Question

Arrange each polynomial in descending powers of $$x$$, state the degree of the polynomial, identify the leading term, then make a statement about the coefficients of the given polynomial.$$p(x)=-3+x^{2}-x^{3}+5 x^{4}$$

Answer

**step1** Understanding the Polynomial Terms

The given expression is a polynomial function of $$x$$: $$p(x)=-3+x^{2}-x^{3}+5 x^{4}$$.
A polynomial consists of terms, and each term is made up of a coefficient and a variable raised to a non-negative integer power.
Let's identify each term and its corresponding power of $$x$$:
- The term $$-3$$ is a constant term, which can be thought of as $$-3x^0$$, so the power of $$x$$ is $$0$$. The coefficient is $$-3$$.
- The term $$x^{2}$$ has a power of $$2$$. When no coefficient is explicitly written, it is understood to be $$1$$, so the coefficient is $$1$$.
- The term $$-x^{3}$$ has a power of $$3$$. When a minus sign precedes the term, the coefficient is $$-1$$, so the coefficient is $$-1$$.
- The term $$5 x^{4}$$ has a power of $$4$$. The coefficient is $$5$$.

**step2** Arranging the Polynomial in Descending Powers of x

To arrange the polynomial in descending powers of $$x$$, we order its terms from the highest exponent of $$x$$ to the lowest exponent of $$x$$.
The powers of $$x$$ we identified are $$0, 2, 3, 4$$.
Ordering these powers from highest to lowest, we get $$4, 3, 2, 0$$.
Now, we match these powers with their corresponding terms:
- For power $$4$$: $$5x^4$$
- For power $$3$$: $$-x^3$$
- For power $$2$$: $$x^2$$
- For power $$0$$: $$-3$$
Therefore, the polynomial arranged in descending powers of $$x$$ is:
$$p(x) = 5x^4 - x^3 + x^2 - 3$$

**step3** Determining the Degree of the Polynomial

The degree of a polynomial is the highest exponent of its variable after the polynomial has been simplified and arranged.
From the arranged polynomial, $$p(x) = 5x^4 - x^3 + x^2 - 3$$, we look at the exponents of $$x$$ in each term:
- In $$5x^4$$, the exponent is $$4$$.
- In $$-x^3$$, the exponent is $$3$$.
- In $$x^2$$, the exponent is $$2$$.
- In $$-3$$ (or $$-3x^0$$), the exponent is $$0$$.
Comparing these exponents ($$4, 3, 2, 0$$), the highest exponent is $$4$$.
Thus, the degree of the polynomial is $$4$$.

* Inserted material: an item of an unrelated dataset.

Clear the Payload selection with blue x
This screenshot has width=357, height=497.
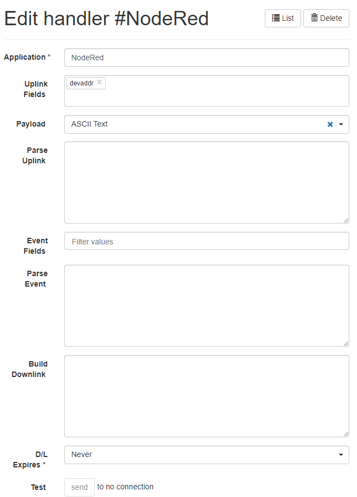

**step4** Identifying the Leading Term

The leading term of a polynomial arranged in descending powers is the term with the highest exponent of the variable.
Based on our arrangement in Question1.step2, which is $$p(x) = 5x^4 - x^3 + x^2 - 3$$, the term with the highest power of $$x$$ (which is $$x^4$$) is $$5x^4$$.
Therefore, the leading term is $$5x^4$$.

**step5** Stating the Coefficients of the Polynomial

The coefficients are the numerical factors multiplied by the variable parts in each term of the polynomial.
Let's list the coefficients for each term in the original polynomial $$-3+x^{2}-x^{3}+5 x^{4}$$ (or the rearranged one):
- For the term $$5x^4$$, the coefficient is $$5$$.
- For the term $$-x^3$$, the coefficient is $$-1$$.
- For the term $$x^2$$, the coefficient is $$1$$.
- For the constant term $$-3$$, the coefficient is $$-3$$.
The coefficients of the given polynomial are $$5, -1, 1, \text{ and } -3$$. These coefficients are all integers.